Ed è proprio mentre si trova in affidamento che gli viene negato, dalla Procura di Milano retta da Borrelli (con cui, peraltro, aveva coltivato rapporti di forte cordialità nei “tempi belli”), di partecipare ai funerali di Craxi a Tunisi. Un’ingiustizia piuttosto disumana e che patì assai. Solo nel 2010 visiterà, finalmente, la tomba di Bettino al cimitero cristiano di Hammamet, in occasione del decennale. Un rapporto, quello con l’ex leader socialista, molto profondo. E che prescindeva l’averne sposato la sorella. Circostanza che, peraltro, lo danneggiò più che avvantaggiarlo. Negli anni 80 aveva già alle spalle una robusta carriera di amministratore di successo. In buona parte condotta in un diverso partito, il PSDI. Però, nella polemica di allora, aveva gioco facile chi lo additava a “Sindaco cognato” evocando un cursus honorum nel segno di un inesistente nepotismo. Con Craxi condivideva una cultura politica, quella del socialismo riformista di Filippo Turati. E lo considerava un fuoriclasse assoluto. Ma, soprattutto, gli voleva veramente bene, come si può volerne a un fratello maggiore. E soffrì molto il non averlo mai più potuto rivedere di persona dopo l’esilio del 1994.
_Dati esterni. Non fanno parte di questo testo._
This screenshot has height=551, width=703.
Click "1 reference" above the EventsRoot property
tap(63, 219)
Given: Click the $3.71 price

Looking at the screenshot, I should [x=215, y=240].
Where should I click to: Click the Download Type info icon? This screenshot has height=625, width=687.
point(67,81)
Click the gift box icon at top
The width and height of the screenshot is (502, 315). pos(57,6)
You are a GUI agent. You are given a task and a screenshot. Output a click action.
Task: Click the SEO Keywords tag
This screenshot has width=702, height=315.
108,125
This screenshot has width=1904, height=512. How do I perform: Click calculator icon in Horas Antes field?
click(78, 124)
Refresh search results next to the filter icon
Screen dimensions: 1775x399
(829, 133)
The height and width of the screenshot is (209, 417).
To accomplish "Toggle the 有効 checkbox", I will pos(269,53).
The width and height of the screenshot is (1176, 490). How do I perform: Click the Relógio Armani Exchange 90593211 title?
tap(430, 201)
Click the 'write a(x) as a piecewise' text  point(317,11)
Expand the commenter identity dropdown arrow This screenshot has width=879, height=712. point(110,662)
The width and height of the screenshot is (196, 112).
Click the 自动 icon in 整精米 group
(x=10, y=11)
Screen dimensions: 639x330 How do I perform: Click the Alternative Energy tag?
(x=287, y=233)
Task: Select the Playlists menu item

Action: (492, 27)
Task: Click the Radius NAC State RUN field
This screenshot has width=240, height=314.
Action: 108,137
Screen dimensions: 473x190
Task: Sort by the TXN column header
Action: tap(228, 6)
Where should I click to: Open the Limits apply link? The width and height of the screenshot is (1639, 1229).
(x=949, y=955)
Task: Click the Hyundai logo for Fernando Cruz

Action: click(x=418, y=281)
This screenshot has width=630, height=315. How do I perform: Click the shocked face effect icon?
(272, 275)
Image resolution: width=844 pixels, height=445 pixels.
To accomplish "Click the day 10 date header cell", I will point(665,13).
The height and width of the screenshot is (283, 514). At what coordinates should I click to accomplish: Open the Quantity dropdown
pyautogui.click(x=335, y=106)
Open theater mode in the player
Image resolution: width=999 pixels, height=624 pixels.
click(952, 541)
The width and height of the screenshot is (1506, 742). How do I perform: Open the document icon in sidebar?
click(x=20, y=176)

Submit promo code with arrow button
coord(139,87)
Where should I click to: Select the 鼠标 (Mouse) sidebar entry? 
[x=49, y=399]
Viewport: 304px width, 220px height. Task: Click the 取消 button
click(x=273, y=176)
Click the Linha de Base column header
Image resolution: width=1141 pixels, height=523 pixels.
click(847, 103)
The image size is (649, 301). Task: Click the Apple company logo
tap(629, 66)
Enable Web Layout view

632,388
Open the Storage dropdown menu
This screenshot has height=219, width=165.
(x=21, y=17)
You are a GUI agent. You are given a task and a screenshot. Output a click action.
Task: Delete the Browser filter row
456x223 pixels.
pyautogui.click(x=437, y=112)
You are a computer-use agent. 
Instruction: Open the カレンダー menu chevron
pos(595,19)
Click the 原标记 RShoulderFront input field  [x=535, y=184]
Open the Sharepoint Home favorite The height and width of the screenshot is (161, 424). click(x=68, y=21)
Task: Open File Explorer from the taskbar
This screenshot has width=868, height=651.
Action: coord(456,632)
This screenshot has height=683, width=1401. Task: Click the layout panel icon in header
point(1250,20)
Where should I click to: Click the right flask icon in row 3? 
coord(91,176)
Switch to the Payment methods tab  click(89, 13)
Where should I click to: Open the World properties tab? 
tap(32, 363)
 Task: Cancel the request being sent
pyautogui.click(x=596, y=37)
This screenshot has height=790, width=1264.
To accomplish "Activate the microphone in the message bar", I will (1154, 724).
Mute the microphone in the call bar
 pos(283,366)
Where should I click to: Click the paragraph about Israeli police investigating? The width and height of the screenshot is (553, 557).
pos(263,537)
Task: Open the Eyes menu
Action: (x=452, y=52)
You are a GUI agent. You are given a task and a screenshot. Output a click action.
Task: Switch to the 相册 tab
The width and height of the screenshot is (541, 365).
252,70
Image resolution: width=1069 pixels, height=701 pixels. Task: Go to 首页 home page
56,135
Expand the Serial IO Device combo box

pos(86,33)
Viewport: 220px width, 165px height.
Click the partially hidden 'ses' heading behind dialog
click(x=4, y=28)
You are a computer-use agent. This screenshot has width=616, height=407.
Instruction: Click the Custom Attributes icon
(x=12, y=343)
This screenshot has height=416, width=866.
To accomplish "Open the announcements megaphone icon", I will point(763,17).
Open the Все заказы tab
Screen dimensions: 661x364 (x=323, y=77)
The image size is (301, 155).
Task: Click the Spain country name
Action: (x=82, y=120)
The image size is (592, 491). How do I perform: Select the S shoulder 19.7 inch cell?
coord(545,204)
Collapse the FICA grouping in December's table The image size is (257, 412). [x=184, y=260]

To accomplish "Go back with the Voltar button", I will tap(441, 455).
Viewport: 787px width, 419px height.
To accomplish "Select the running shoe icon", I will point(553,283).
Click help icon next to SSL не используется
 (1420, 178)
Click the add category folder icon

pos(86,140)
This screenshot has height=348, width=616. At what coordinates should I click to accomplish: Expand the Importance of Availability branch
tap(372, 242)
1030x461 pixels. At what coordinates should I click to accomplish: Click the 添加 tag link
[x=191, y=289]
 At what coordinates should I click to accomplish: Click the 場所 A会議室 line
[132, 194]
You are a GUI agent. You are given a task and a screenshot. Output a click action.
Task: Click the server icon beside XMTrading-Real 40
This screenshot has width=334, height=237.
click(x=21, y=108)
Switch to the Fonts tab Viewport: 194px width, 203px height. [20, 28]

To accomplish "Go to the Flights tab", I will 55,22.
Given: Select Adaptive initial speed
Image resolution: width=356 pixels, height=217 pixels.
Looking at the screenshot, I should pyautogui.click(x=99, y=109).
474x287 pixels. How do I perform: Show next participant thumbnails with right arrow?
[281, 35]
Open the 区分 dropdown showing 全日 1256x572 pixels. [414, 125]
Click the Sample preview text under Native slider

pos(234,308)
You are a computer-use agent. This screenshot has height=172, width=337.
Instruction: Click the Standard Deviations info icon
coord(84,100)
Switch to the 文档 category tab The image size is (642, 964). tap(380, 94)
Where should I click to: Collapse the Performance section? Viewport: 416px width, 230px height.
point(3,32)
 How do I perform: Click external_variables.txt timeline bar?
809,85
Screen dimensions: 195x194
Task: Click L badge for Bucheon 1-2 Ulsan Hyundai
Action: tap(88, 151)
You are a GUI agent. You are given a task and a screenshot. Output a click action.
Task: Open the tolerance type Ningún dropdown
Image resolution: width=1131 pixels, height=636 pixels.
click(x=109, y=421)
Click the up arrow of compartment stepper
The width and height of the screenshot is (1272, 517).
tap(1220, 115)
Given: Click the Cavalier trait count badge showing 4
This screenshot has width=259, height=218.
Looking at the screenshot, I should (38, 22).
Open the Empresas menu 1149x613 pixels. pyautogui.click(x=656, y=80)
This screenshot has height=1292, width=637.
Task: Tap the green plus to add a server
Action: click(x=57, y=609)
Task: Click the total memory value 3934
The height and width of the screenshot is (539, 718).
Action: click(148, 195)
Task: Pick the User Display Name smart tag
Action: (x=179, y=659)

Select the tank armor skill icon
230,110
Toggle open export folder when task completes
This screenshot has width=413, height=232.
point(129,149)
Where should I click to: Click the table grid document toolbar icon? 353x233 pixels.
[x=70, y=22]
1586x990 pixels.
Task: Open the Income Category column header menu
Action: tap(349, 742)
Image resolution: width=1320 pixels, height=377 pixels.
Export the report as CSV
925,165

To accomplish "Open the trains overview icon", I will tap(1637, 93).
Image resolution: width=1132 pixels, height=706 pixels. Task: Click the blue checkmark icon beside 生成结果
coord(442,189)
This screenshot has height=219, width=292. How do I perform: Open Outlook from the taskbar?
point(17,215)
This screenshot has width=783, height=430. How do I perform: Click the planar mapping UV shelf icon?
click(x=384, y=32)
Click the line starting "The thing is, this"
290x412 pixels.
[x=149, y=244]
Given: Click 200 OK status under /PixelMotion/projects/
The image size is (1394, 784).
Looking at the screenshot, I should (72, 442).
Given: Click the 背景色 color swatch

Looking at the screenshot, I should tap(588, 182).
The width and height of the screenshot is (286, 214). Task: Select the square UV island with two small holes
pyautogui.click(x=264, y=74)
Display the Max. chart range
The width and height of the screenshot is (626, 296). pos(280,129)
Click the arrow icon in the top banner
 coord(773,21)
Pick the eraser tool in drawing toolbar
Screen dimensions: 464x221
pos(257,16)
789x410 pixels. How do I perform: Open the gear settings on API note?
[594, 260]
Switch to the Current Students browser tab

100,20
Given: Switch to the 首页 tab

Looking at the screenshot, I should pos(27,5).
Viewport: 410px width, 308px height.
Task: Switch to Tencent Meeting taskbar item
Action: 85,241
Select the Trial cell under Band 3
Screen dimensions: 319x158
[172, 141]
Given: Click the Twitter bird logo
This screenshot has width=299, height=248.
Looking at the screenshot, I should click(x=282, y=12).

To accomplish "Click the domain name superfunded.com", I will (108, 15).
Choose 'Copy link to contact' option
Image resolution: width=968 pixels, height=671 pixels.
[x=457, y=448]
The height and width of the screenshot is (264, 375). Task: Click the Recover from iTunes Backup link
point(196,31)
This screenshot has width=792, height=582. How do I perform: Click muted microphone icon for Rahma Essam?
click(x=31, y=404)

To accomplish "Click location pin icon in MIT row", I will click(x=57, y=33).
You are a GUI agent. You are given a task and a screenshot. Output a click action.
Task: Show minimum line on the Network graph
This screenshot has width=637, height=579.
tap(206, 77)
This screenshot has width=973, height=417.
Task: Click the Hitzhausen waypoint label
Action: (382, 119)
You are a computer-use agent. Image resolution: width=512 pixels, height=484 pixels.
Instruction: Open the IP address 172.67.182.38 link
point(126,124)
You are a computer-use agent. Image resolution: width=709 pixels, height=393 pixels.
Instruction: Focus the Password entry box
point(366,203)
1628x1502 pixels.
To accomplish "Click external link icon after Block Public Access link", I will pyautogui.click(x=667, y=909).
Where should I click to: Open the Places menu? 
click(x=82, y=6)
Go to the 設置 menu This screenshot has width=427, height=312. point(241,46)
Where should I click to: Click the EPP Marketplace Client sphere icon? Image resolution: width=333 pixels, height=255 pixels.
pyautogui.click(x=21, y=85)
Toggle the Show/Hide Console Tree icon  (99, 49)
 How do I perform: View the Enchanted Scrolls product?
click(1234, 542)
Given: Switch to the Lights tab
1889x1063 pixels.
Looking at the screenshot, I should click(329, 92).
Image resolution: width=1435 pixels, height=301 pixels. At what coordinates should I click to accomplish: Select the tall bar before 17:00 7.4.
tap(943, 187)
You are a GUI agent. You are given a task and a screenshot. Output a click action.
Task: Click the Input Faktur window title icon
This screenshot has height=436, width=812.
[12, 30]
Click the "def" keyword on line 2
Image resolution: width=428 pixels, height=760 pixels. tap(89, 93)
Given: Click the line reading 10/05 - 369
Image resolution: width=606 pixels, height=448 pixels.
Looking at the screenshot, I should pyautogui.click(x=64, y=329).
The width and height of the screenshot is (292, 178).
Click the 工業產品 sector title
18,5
Non ha più voluto fare politica attiva. E avrebbe potuto tranquillamente “riciclarsi” come, giustamente, fecero tanti altri dopo essere stati colpiti dagli strali della giustizia politica anni 90. Ma era refrattario a chiedere. E, forse, non si riconosceva più in una politica che era molto cambiata dai tempi delle passioni e degli ideali civili in cui si era formato. Si dedicò all’altra sua grande passione: scrivere. E, comunque, la partecipazione ad eventi pubblici cui veniva spesso, soprattutto, il calore degli amici e la stima di chi lo conosceva appena seppero riempirgli anche l’ultima stagione della vita.

Credo verrà ricordato come un ottimo sindaco dai milanesi che lo conobbero tale. Di certo verrà ricordato come una grande persona da quanti gli vollero bene. E sono tanti. Per rendere una vita terrena degna di essere stata vissuta basta e avanza.